## Prompt
Turn the lines of the records starting at the line containing "Given: Click the 60~94 waist cell" and ending at the line containing "Enable Developer mode" into a JSON list of strings, one string per line, with blank lines left out.

## Data to process
-- Begin --

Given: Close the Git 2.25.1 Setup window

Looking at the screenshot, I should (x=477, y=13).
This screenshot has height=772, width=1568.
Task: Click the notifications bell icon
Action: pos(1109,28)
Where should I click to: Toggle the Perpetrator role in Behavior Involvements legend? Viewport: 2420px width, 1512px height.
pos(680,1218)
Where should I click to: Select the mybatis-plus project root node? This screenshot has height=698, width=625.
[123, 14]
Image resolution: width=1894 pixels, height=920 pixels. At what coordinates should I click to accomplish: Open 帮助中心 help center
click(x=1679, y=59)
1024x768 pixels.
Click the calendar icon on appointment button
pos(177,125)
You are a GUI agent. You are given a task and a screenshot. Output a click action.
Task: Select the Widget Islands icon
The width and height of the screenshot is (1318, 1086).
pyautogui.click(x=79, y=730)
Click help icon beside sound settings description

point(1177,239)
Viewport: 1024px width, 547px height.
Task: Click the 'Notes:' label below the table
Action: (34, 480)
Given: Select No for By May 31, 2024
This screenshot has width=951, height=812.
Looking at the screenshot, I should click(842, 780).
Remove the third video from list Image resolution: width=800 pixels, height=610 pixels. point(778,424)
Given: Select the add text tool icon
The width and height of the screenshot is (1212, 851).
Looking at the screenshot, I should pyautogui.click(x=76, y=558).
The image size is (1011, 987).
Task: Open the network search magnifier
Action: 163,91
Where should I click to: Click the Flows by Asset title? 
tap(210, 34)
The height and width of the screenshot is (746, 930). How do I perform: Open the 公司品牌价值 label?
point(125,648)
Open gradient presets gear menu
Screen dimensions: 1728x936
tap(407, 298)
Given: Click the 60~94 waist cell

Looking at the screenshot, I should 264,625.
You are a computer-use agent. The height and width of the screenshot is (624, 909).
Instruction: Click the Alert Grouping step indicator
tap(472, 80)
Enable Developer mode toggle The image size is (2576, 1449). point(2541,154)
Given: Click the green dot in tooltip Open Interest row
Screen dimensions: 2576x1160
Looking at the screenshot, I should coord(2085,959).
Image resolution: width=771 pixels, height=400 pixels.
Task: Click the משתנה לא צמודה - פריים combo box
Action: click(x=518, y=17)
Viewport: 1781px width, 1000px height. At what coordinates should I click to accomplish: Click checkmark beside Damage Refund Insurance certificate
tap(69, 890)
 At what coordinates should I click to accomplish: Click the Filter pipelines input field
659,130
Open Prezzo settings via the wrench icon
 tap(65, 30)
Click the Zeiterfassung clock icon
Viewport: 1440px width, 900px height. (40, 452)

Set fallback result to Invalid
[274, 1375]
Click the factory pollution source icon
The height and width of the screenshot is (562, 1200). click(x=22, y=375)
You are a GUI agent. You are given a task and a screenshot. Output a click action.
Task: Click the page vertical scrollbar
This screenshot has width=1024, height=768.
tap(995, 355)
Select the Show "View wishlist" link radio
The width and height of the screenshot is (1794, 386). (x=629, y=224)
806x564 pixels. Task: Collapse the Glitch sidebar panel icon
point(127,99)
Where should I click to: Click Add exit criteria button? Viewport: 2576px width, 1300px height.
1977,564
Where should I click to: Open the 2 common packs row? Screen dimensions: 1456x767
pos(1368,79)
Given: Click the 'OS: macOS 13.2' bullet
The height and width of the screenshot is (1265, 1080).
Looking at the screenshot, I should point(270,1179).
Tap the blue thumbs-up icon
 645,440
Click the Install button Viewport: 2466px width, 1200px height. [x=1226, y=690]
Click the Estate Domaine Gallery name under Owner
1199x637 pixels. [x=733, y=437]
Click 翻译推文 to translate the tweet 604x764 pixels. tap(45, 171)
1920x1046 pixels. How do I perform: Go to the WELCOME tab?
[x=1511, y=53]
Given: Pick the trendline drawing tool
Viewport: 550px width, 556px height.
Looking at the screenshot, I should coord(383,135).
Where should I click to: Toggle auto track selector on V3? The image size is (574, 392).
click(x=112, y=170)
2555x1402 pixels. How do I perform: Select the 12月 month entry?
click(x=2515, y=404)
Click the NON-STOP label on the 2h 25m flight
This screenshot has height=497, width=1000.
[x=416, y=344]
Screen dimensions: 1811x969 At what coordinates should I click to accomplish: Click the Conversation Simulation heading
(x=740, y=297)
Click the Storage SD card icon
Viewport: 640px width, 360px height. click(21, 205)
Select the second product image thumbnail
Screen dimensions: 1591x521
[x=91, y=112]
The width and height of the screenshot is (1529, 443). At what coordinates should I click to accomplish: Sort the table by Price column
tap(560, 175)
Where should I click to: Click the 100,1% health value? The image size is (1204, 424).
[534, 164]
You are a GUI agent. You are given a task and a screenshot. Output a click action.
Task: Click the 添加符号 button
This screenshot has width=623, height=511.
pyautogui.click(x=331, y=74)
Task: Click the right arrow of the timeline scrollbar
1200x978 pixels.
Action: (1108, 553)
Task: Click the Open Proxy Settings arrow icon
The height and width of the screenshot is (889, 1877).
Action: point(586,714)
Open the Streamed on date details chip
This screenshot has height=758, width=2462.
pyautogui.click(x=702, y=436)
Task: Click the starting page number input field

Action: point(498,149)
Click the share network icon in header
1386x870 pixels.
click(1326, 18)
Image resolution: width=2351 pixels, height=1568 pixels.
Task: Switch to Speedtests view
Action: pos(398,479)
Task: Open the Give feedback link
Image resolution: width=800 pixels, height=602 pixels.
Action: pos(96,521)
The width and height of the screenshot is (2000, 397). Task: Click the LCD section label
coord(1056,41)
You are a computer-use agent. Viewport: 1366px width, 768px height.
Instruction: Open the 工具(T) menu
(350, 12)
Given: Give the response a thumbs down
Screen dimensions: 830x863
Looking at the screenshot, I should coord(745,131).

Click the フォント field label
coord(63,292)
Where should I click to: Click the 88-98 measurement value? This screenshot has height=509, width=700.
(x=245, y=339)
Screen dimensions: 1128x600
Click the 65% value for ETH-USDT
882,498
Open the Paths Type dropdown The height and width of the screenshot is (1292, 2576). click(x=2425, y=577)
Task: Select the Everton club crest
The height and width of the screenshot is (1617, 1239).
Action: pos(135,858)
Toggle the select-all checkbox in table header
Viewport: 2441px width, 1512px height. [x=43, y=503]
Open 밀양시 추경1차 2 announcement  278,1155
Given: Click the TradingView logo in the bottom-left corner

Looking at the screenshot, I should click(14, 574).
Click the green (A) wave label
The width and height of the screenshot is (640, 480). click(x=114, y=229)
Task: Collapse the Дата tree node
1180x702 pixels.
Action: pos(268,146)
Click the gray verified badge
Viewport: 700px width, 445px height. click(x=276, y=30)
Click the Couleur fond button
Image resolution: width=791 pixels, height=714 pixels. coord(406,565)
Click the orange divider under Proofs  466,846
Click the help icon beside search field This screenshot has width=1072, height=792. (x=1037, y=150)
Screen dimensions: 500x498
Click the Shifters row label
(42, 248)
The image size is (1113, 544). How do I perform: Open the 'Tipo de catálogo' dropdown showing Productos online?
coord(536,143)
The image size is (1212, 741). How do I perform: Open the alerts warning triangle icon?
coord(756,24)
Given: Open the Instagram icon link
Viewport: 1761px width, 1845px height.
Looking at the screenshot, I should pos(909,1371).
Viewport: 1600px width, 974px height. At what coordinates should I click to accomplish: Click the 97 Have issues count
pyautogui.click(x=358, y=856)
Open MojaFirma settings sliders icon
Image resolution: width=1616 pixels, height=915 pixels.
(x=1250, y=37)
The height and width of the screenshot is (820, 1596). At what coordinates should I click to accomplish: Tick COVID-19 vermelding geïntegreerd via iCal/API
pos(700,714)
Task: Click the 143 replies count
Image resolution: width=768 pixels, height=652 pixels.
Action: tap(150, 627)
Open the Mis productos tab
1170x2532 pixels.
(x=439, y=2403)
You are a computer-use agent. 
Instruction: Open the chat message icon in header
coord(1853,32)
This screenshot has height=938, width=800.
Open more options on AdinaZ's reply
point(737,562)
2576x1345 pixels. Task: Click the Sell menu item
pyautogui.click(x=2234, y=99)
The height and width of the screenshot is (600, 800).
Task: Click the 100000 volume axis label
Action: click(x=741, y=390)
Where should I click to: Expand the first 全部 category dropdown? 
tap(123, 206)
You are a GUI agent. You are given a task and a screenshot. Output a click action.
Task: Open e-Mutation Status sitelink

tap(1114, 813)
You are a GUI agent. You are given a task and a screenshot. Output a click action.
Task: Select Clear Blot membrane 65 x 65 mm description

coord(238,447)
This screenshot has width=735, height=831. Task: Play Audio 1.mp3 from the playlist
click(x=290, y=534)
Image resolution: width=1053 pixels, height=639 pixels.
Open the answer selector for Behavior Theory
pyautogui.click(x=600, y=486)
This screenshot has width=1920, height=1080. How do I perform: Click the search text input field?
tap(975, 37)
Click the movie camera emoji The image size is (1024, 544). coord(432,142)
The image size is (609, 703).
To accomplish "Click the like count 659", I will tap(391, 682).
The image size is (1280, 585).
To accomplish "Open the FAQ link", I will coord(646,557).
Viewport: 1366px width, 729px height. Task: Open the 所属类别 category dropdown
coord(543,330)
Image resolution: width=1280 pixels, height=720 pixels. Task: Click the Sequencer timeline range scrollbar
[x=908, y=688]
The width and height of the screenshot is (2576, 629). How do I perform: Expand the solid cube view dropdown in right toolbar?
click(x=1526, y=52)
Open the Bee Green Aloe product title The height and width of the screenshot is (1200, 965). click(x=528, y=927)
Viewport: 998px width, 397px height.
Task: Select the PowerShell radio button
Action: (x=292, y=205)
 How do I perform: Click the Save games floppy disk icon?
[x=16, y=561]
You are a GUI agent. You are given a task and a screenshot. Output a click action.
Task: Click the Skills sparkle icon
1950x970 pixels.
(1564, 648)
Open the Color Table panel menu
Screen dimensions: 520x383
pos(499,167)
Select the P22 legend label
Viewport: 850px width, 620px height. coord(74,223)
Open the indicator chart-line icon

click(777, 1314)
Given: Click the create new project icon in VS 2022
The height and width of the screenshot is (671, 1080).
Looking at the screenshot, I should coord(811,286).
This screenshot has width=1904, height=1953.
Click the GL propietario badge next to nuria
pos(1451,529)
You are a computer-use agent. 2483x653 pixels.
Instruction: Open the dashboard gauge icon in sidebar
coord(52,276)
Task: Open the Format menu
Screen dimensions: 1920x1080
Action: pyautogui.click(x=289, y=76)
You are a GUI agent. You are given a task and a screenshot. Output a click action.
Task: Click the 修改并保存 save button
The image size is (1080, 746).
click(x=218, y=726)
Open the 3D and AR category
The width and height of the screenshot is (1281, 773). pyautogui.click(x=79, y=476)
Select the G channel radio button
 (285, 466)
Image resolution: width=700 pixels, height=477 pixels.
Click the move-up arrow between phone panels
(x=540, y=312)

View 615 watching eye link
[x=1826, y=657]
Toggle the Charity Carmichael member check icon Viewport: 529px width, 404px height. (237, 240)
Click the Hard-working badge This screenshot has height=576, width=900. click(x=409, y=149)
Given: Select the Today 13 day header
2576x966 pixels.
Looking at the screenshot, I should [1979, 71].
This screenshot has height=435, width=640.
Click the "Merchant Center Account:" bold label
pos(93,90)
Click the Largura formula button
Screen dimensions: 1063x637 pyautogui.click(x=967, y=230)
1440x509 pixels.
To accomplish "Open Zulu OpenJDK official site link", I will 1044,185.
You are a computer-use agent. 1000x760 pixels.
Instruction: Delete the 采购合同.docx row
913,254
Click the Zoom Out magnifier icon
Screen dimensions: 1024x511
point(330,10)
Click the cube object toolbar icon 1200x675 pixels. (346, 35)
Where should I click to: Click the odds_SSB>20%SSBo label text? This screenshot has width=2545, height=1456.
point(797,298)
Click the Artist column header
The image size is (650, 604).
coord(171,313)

-- End --

## Solved problem
[
  "Given: Click the 60~94 waist cell",
  "Looking at the screenshot, I should 264,625.",
  "You are a computer-use agent. The height and width of the screenshot is (624, 909).",
  "Instruction: Click the Alert Grouping step indicator",
  "tap(472, 80)",
  "Enable Developer mode toggle The image size is (2576, 1449). point(2541,154)"
]